— START —

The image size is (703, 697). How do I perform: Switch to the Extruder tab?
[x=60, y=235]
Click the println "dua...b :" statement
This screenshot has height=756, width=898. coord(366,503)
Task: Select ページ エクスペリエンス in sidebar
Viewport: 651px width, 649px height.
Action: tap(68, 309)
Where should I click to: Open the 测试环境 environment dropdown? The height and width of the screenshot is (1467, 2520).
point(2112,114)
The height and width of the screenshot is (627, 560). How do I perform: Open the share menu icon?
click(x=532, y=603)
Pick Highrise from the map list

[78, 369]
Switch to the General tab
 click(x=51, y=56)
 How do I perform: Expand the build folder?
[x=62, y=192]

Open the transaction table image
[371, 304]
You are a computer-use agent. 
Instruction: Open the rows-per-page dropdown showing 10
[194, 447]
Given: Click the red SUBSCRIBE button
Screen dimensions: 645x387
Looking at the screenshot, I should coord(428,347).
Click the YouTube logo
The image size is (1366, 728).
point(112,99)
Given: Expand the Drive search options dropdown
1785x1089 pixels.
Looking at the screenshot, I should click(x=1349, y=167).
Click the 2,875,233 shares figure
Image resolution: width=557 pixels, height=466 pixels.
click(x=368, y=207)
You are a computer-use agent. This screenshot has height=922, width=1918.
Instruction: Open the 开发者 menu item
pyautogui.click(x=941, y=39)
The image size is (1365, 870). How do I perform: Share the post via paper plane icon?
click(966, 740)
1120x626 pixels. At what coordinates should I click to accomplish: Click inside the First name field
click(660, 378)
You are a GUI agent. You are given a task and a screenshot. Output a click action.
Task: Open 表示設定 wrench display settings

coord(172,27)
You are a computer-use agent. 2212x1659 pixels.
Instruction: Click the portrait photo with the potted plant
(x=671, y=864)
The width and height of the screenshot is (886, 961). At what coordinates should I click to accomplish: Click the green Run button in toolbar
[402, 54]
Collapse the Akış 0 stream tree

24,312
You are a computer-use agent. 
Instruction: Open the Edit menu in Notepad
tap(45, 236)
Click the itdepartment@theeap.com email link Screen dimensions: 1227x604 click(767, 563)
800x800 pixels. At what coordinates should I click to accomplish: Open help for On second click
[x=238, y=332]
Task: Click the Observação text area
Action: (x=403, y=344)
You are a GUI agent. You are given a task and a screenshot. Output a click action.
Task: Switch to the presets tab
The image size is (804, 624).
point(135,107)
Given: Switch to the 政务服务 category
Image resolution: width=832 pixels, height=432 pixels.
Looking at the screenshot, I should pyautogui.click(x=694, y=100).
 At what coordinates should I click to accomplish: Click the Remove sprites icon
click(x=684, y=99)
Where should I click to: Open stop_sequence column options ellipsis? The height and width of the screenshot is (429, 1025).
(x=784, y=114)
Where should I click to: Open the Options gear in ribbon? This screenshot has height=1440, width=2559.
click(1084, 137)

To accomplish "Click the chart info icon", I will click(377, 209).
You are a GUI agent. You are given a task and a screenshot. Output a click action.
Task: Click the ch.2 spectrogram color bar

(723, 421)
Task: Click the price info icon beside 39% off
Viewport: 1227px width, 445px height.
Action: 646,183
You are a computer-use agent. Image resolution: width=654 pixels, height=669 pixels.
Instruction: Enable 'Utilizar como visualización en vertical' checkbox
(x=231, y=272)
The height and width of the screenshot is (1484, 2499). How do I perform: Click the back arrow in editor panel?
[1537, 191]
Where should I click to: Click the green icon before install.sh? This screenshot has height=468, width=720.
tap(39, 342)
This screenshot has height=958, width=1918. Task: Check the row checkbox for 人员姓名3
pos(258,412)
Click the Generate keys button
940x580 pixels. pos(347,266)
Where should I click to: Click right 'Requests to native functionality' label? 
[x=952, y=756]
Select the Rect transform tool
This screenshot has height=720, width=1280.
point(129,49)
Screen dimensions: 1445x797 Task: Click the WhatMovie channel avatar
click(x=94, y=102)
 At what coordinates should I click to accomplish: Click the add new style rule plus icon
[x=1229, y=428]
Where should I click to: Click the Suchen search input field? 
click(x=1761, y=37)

— END —

Lay out the items as a numbered list, from the first line through the line that contains "[x=62, y=192]", both included, and leave out any blank lines.

* **Expected answer**
1. The image size is (703, 697). How do I perform: Switch to the Extruder tab?
2. [x=60, y=235]
3. Click the println "dua...b :" statement
4. This screenshot has height=756, width=898. coord(366,503)
5. Task: Select ページ エクスペリエンス in sidebar
6. Viewport: 651px width, 649px height.
7. Action: tap(68, 309)
8. Where should I click to: Open the 测试环境 environment dropdown? The height and width of the screenshot is (1467, 2520).
9. point(2112,114)
10. The height and width of the screenshot is (627, 560). How do I perform: Open the share menu icon?
11. click(x=532, y=603)
12. Pick Highrise from the map list
13. [78, 369]
14. Switch to the General tab
15.  click(x=51, y=56)
16.  How do I perform: Expand the build folder?
17. [x=62, y=192]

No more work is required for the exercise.